[MUSIC] So in these algorithms,
I said that there's a stepsize. And you might be wondering, well,
how do you choose that stepsize? So, remember,
the stepsize we denoted as eta. And there are lots of different
choices you can make here, and clearly they're very important. This determines how much you're changing your W at every iteration
of this algorithm. One choice you can look at is something
called fixed stepsize or constant stepsize, where, as the name implies,
you just set eta equal to some constant. So for example, maybe 0.1. But what can happen is that you
can jump around quite a lot. So let's say I start far away. There's a really big radiant. I take a very big step and
I keep taking these big steps. And then here, I end up jumping over
the optimal to a point here and then I jump back and then I'm going
back and forth, and back and forth.
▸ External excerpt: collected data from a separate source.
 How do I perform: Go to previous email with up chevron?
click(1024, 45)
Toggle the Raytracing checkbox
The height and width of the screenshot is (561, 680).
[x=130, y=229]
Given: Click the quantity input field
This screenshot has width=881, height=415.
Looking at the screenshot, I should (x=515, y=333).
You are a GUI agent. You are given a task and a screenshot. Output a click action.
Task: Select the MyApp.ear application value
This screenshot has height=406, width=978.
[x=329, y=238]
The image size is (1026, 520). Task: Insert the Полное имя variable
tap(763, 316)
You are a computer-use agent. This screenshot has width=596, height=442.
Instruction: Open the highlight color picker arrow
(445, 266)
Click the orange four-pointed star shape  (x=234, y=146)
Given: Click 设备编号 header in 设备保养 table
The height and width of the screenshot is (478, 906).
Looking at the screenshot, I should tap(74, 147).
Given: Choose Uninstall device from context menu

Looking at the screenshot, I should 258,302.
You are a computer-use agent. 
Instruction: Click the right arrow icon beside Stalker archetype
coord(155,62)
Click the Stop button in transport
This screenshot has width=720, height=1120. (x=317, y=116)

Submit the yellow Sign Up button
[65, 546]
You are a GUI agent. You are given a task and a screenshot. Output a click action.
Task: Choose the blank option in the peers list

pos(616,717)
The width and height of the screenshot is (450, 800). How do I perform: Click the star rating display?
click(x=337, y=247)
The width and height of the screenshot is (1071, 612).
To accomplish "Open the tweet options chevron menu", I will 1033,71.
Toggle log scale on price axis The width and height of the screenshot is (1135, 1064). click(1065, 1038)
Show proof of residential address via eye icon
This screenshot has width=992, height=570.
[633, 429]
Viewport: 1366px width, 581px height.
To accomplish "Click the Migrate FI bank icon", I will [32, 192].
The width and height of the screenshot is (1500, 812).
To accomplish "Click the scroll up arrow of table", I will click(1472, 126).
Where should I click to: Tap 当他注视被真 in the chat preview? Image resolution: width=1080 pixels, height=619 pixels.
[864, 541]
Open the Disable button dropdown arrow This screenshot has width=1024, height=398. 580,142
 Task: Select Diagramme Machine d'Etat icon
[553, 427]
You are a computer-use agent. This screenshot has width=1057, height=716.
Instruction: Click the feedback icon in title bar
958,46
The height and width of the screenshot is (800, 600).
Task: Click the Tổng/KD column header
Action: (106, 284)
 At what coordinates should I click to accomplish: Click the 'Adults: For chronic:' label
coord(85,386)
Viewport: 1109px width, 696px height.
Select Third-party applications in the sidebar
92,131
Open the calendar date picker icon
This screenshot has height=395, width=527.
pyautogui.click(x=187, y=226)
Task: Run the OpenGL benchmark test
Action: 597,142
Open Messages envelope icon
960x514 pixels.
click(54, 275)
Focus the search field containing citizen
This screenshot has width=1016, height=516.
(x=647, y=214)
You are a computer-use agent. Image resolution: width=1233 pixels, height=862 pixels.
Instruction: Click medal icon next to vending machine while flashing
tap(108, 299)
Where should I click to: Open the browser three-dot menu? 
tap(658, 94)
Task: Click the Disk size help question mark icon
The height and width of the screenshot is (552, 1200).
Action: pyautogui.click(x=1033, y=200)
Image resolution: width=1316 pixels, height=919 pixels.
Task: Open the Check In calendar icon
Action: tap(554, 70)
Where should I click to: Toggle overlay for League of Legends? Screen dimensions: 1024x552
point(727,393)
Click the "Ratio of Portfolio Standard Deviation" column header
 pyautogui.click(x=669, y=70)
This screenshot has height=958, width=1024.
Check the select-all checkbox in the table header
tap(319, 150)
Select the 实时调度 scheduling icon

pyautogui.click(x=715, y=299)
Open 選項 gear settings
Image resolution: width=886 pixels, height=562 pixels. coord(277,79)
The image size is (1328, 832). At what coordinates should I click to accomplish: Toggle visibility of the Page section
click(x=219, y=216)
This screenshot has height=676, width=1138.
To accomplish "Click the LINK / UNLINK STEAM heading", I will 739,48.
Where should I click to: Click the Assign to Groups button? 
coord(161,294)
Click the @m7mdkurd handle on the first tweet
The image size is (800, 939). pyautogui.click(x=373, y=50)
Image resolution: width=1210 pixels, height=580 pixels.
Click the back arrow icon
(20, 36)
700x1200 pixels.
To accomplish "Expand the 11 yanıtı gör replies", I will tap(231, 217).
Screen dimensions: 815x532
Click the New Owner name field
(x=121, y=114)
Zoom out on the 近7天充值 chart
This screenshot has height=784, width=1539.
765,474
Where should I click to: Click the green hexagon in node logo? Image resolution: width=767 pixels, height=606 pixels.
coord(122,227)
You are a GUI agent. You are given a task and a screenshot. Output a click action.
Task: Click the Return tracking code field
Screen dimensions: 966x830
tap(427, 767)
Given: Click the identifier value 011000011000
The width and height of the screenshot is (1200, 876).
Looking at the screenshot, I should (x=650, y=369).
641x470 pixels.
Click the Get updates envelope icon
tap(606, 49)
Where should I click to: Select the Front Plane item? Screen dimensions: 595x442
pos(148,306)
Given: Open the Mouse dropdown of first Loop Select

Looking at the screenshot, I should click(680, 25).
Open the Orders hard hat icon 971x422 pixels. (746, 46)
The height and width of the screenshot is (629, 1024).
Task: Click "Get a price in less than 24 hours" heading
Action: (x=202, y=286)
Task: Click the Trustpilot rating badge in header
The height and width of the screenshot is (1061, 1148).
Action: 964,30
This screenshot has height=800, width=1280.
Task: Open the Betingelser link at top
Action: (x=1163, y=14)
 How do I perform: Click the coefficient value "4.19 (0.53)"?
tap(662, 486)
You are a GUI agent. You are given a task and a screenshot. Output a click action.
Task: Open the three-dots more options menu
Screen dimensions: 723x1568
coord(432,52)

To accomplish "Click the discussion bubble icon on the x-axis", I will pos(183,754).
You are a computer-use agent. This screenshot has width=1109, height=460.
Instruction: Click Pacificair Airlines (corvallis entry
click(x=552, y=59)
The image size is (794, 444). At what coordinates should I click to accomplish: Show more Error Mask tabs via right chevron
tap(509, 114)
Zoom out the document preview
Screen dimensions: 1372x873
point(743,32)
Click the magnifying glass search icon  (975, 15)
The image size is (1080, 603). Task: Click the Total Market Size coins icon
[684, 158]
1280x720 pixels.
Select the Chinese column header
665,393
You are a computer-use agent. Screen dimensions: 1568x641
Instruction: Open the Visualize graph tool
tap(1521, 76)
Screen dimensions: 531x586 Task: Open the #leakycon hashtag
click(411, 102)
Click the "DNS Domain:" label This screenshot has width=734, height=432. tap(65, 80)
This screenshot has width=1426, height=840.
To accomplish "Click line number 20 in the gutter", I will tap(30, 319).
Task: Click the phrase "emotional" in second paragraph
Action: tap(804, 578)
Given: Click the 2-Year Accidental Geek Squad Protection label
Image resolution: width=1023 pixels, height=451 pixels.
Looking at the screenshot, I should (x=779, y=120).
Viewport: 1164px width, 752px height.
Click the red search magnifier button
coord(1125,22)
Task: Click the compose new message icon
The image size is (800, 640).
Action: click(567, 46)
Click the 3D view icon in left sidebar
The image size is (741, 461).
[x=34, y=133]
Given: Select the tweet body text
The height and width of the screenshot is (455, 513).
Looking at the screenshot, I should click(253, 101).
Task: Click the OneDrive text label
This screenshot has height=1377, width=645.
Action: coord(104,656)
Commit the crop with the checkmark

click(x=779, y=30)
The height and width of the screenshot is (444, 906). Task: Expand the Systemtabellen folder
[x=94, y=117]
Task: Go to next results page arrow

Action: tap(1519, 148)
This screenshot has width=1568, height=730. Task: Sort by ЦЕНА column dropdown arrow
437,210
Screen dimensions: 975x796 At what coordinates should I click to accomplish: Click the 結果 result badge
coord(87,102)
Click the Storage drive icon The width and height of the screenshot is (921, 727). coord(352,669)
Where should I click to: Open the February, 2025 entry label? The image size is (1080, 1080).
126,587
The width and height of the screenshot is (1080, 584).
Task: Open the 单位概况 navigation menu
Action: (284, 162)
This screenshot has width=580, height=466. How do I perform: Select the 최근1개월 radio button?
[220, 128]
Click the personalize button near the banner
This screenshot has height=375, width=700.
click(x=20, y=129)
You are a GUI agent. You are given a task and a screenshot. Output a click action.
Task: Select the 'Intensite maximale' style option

And I converge very slowly
to the optimal itself. And so an analogy here is you can think of
a snowboarder in a half-pipe where they just keeping ramping up, and back, and
up, and back, and slowly it's decaying. And slowly they're gonna just settle
in to the groove of that half-pipe. But you can imagine going back and
forth and back and forth quite a number of times. But I should mention that
this fixed stepsize setting will work for a lot of cases we're
going to look at in this module. Because in most of the cases these
functions are going to be something that's called strongly convex. That's just a really well
behaved convex function. It's very clearly convex. It just never flattens out very much. And in those settings, you will
converge using this fixed stepsize, it just might take a little while. On the other hand,
a common choice is to decrease the stepsize as the number
of iterations increase. Okay?
So this means that there's some stepsize, is often called a schedule,
so I can write that. Or stepsize schedule that you need to set,
and you need. And common choices for this are that
the stepsize you're using at iteration t, is equal to some alpha over t or
another common choice is some alpha over square root of t. And let's just plot what
these functions look like. Both of these functions
look something like this. So the stepsize, so this would be
the plot of eta of t over iterations t. So the stepsize is decreasing
with the number of iterations. So why does this make sense? Well, when I start out, I'm typically
assuming that I'm gonna be far or decently far from the optimal,
so I want to take large steps, but as I'm running my algorithm,
hoping I'm getting closer, and I want to hone in more
rapidly to the optimal. So that's why I start
decreasing the stepsize. So that when I'm out here, initially
maybe I still take a really large jump. But then as I'm going in,
maybe I'll jump across once, but I'm gonna hone in much more
rapidly to this minimum here. But one thing you have to
be careful about is not decreasing the stepsize too rapidly. Because if you're doing that, you're
gonna, again, take a while to converge. Because you're just gonna be taking very,
very, very small steps. Okay, so in summary choosing your
stepsize is just a bit of an art. But here we've gone through a couple
of examples of things that are commonly used out there. Okay, so the other part of
the algorithm that we left unspecified is this part where we say,
while not converged. How are we going to
assess our convergence? Well, we know that the optimum occurs
when the derivative of the function is equal to 0. But what we're gonna see in practice, is that the derivative,
it's gonna get smaller and smaller and smaller and smaller and smaller, it's
gonna get very, very, very, very, very, very, very, very small,
but it won't be exactly 0. At some point, we're going to want to say,
okay, that's good enough. We're close enough to the optimum. I'm gonna terminate this algorithm. And I'm gonna say that
this is my solution. So what we're saying is that,
what we're gonna need to specify is something where we say,
when the absolute value of the derivative, I don't care if I'm a little
bit to the right or a little bit to the left of the optimum,
but just what the absolute value is. If that is less than sum epsilon. This is a threshold I'm setting. Then if this is satisfied,
then I'm gonna terminate the algorithm and return whatever solution I have Wt. So in practice, we're just gonna
choose epsilon to be very small. And I wanna emphasize that what
very small means depends on the data that you're looking at,
what the form of this function is. What are the range of
gradients we might expect? Is the value of the function, a plot of
the value of the function over iterations? And you'll tend to see that
the value decrease, and it's basically not changing very much. And at that point,
you know that you've converged. [MUSIC]